Passwort-Sicherheit und Ransomware beschreiben die kritische Interdependenz, bei der schwache oder kompromittierte Passwörter einen primären Vektor für die Injektion und Ausführung von Ransomware in Zielsysteme darstellen. Wenn ein Angreifer durch erfolgreiche Authentifizierung Zugriff erlangt, kann er die Verschlüsselungssoftware auf dem Hostsystem oder im Netzwerk deployen, um Daten zu exfiltrieren oder zu blockieren und Lösegeld zu fordern.

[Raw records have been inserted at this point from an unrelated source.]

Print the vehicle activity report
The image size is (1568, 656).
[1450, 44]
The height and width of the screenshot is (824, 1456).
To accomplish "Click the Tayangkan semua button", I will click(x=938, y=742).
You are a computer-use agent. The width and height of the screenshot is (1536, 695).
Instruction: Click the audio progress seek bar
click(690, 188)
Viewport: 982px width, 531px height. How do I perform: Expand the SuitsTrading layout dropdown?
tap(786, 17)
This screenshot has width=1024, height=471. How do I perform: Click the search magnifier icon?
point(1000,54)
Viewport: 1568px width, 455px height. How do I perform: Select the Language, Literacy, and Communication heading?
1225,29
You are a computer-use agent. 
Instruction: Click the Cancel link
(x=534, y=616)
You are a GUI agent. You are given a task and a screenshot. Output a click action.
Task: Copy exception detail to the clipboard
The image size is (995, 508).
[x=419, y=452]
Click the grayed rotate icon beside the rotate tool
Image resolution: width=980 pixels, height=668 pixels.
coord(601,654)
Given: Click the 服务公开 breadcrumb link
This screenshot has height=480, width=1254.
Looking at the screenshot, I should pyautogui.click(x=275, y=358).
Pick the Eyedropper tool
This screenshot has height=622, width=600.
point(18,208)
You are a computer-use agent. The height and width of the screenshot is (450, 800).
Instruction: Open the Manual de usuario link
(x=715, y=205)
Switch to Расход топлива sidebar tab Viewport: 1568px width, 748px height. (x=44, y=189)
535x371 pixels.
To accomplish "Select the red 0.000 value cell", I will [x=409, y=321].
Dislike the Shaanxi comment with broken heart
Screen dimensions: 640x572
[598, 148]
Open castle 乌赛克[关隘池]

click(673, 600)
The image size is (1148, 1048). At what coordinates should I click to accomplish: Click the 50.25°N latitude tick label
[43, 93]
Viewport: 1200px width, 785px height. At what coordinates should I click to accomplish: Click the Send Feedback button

Die Robustheit der Passwörter wirkt als erste Verteidigungslinie gegen diese Art von Schadsoftware.
Vektor
Der Vektor ist der initiale Einfallspunkt, oft ein kompromittiertes Konto mit administrativen Rechten, das die Ausführung des Payloads auf Zielsystemen ermöglicht, welche andernfalls durch Netzwerksegmentierung oder starke Zugriffskontrollen geschützt wären.
Verhinderung
Die Verhinderung der Ausführung von Ransomware durch starke Passwortrichtlinien und die strikte Trennung von Benutzer- und Administratorprivilegien reduziert die laterale Bewegung des Angreifers im kompromittierten Netzwerk.
Etymologie
Der Terminus kombiniert das Schutzkonzept „Passwort-Sicherheit“ mit der Bedrohung „Ransomware“, einer Schadsoftware, die Daten verschlüsselt und Lösegeld für die Freigabe fordert.